Het Unhosted-project stelt het 'monopolie' van web 2.0-diensten te willen doorbreken, omdat commerciële bedrijven die clouddiensten aanbieden nog meer macht over de eindgebruiker zouden kunnen uitoefenen dan fabrikanten van lokaal geïnstalleerde software. Om deze 'afhankelijkheid' te doorbreken, willen de ontwikkelaars software bouwen die de 'verplichte' koppeling tussen hosting en verwerking op dezelfde webserver doorbreekt.

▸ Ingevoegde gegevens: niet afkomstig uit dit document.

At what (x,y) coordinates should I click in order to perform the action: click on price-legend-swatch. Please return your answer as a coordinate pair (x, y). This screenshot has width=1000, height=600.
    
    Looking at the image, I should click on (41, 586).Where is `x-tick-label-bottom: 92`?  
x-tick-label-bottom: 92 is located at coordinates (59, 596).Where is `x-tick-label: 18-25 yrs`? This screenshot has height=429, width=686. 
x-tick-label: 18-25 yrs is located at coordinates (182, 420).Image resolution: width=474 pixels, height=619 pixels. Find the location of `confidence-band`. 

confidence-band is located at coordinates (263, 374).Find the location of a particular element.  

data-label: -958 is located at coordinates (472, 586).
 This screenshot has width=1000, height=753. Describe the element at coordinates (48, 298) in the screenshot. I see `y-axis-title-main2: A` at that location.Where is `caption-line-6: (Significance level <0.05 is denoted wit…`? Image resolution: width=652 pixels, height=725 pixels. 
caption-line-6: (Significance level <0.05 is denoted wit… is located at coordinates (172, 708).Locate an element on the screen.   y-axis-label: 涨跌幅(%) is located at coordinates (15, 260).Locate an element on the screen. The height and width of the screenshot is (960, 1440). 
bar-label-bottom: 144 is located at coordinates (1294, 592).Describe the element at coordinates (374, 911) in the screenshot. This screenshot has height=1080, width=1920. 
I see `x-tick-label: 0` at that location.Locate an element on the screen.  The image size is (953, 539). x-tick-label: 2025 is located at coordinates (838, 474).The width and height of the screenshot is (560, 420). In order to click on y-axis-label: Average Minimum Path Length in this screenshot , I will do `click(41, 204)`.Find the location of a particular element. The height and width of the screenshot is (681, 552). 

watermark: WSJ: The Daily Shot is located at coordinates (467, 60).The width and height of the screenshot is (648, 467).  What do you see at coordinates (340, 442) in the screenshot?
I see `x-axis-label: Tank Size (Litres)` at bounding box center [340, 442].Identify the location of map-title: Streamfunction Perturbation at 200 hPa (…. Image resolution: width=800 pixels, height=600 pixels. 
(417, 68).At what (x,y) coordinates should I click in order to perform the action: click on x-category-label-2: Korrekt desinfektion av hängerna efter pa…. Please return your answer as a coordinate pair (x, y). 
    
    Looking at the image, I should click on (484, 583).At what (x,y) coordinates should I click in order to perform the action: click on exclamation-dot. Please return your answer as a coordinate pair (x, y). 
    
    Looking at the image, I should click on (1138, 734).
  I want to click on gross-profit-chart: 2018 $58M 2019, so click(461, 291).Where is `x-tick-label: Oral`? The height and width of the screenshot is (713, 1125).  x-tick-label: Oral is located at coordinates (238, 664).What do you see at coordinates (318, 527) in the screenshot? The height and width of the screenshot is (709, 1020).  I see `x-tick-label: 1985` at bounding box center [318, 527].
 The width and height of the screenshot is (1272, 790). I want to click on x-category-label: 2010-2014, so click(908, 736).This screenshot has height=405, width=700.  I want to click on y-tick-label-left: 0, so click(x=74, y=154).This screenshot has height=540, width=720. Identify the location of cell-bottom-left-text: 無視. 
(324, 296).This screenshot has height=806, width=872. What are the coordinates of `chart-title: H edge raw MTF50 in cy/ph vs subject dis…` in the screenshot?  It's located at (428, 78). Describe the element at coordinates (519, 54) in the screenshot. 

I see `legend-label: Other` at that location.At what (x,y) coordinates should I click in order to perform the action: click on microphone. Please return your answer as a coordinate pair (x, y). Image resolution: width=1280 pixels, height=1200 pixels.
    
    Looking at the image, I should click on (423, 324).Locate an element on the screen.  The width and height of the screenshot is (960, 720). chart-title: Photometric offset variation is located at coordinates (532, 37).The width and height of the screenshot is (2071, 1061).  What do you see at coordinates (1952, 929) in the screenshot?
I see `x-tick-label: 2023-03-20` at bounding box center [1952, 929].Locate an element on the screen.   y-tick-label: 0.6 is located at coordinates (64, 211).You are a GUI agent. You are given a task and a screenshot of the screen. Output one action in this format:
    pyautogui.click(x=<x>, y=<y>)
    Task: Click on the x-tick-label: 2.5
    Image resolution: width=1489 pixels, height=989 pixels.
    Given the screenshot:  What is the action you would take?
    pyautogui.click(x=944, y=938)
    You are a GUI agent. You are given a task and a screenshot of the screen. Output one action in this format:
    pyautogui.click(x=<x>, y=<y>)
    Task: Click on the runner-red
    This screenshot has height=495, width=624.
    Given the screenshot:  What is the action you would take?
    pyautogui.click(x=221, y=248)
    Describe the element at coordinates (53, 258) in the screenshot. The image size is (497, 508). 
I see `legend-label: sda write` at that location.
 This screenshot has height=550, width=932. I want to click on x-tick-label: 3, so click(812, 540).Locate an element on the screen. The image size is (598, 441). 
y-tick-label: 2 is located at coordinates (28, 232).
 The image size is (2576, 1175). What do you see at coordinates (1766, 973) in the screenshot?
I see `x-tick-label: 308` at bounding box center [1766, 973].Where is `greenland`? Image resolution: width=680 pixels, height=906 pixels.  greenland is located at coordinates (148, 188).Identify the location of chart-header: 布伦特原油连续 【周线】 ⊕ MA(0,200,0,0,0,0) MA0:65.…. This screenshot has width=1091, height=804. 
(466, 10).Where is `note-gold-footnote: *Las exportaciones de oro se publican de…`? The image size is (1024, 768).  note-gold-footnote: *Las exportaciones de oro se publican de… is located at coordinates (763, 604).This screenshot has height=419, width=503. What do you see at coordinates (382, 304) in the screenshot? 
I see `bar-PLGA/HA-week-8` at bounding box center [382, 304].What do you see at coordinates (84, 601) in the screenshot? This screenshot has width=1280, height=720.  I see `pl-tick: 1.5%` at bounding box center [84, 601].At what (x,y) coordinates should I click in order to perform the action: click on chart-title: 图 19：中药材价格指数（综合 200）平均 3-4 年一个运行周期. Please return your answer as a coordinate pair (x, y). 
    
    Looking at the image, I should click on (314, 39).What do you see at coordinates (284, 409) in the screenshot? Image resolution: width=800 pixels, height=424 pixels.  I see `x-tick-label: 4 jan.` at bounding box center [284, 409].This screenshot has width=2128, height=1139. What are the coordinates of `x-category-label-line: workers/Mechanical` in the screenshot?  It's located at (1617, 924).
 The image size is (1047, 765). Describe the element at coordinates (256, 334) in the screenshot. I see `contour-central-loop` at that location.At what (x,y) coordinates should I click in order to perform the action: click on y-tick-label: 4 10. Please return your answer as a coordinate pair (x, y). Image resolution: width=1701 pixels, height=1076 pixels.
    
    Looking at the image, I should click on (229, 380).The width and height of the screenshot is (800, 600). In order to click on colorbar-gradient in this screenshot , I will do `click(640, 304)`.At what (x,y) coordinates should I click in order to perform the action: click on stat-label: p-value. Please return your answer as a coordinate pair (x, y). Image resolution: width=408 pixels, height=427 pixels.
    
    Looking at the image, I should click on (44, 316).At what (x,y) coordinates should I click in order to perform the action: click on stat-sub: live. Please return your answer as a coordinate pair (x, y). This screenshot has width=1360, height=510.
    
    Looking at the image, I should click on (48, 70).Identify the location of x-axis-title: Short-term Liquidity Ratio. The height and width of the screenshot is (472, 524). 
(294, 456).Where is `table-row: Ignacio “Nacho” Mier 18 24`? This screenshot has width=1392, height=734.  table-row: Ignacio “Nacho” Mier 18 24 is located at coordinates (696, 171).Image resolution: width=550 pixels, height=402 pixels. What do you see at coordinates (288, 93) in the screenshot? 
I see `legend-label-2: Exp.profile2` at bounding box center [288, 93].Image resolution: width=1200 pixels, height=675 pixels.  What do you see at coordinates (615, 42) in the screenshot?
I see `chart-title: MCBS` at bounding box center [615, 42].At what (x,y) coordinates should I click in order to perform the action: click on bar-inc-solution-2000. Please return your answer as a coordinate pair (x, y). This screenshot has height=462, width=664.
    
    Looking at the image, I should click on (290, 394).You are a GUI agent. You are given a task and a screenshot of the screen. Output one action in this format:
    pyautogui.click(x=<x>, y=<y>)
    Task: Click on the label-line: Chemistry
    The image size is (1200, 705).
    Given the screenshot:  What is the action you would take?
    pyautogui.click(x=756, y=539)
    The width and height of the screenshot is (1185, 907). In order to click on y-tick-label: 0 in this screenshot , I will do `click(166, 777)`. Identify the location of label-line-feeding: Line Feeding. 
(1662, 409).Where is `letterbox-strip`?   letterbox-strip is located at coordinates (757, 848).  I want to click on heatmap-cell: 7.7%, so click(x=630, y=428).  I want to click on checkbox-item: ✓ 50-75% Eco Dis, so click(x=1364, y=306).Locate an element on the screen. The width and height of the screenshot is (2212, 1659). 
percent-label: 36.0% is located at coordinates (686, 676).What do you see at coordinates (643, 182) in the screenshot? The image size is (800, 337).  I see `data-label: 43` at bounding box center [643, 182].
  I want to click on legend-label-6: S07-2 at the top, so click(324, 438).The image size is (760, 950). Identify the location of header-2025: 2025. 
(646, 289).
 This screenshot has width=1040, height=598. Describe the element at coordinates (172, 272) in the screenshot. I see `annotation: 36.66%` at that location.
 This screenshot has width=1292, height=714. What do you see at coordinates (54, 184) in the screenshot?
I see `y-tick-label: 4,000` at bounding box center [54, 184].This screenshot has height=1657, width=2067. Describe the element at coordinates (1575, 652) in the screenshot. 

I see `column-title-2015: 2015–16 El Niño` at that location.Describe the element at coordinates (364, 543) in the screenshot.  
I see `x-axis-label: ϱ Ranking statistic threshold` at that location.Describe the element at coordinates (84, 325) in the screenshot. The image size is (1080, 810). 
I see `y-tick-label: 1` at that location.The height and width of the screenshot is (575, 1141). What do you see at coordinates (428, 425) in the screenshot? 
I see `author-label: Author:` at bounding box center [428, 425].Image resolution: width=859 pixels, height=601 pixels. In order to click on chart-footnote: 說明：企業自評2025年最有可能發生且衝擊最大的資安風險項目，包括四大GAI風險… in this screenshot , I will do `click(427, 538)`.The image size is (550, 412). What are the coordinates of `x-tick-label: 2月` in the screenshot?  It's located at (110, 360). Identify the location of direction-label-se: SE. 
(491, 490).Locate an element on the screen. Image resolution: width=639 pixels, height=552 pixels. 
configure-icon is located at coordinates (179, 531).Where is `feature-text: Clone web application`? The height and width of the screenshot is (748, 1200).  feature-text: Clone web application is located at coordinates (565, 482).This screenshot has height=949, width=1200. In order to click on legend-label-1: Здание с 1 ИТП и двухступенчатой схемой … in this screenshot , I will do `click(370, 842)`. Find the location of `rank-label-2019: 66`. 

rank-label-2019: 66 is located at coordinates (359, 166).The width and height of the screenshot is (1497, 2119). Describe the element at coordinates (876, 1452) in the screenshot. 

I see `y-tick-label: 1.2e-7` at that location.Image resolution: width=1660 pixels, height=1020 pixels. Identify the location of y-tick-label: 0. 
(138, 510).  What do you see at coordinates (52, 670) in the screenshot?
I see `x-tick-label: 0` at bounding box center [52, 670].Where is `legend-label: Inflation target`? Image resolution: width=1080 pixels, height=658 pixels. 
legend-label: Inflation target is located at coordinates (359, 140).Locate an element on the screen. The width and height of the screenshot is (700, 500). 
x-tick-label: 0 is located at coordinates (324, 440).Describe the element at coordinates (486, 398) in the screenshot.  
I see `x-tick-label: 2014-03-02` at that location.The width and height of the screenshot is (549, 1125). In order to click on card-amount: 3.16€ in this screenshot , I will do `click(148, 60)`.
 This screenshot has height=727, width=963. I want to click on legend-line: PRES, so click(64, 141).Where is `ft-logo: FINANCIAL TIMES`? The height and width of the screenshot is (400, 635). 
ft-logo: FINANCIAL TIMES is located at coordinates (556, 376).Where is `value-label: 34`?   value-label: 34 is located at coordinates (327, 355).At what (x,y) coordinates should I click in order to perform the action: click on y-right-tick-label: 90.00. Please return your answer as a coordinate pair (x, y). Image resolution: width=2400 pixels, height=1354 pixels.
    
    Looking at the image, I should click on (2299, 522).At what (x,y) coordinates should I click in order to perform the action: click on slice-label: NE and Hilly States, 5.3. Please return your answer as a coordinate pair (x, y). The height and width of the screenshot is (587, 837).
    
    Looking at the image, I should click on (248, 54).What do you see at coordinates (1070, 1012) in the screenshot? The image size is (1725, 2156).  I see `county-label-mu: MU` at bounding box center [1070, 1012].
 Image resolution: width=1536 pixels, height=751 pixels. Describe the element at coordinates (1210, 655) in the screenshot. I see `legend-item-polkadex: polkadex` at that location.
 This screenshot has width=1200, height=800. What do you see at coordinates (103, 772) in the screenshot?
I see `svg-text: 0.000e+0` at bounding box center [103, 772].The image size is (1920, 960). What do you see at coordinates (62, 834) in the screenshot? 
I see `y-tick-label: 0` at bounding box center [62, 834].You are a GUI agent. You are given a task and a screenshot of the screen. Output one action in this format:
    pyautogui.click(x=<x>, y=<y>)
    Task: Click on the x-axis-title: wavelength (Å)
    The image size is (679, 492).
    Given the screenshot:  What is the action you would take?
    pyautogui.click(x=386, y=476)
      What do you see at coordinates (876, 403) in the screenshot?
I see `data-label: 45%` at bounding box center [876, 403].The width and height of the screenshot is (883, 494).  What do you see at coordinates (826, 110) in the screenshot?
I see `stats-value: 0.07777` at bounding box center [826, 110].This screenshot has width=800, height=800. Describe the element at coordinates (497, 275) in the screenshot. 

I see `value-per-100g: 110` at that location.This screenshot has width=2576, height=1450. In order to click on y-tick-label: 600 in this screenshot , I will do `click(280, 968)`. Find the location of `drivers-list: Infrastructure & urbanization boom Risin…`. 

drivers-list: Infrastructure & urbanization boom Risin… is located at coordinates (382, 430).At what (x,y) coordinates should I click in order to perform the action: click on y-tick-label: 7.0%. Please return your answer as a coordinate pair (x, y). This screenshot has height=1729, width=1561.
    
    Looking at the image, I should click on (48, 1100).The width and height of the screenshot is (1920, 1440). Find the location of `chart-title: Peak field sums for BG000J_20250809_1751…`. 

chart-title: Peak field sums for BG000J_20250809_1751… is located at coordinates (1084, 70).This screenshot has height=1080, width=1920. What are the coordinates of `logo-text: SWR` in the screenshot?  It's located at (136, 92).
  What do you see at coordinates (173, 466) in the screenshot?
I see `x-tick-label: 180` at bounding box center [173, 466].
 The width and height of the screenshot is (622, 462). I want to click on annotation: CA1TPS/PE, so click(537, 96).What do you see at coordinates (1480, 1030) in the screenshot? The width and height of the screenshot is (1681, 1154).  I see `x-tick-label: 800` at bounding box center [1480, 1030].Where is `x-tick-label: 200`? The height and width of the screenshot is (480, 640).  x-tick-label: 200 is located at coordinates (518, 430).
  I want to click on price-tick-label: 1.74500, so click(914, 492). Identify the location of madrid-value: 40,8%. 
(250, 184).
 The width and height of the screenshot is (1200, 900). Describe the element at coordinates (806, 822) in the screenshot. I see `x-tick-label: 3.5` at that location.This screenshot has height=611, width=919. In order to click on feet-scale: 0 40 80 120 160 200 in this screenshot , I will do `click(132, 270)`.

Unhosted wil het rekenwerk dat nodig is om de content van een website te kunnen opbouwen geheel overhevelen naar de browser. De client zou dit door middel van bestaande technologie, zoals ajax en javascript, kunnen uitvoeren. De content van een site zou vervolgens op meerdere plaatsen decentraal opgeslagen kunnen worden in de vorm van versleutelde databestanden. Als bovenlaag zouden open webtechnologieën gebruikt kunnen worden. Unhosted noemt onder andere het Open Web Applications-platform van Mozilla als voorbeeld.
Volgens de initiatiefnemers zou een decentrale infrastructuur internetgebruikers en -aanbieders minder gevoelig kunnen maken voor overheidscensuur. Ook moet Unhosted vendor lock-ins van commerciële partijen tegengaan. De ontwikkelaars hebben een eerste 'Hello World'-versie vrijgegeven. Het project zou rond de jaarwisseling van 2011 de eerste geheel werkende uitvoering van Unhosted moeten opleveren.
Het streven naar het decentraal aanbieden van websites in het Unhosted-project doet denken aan de basisgedachte achter het P2P DNS-project. Ook daarbij is het streven om via een decentrale structuur diensten aan te gaan bieden die minder gevoelig zijn voor censuur.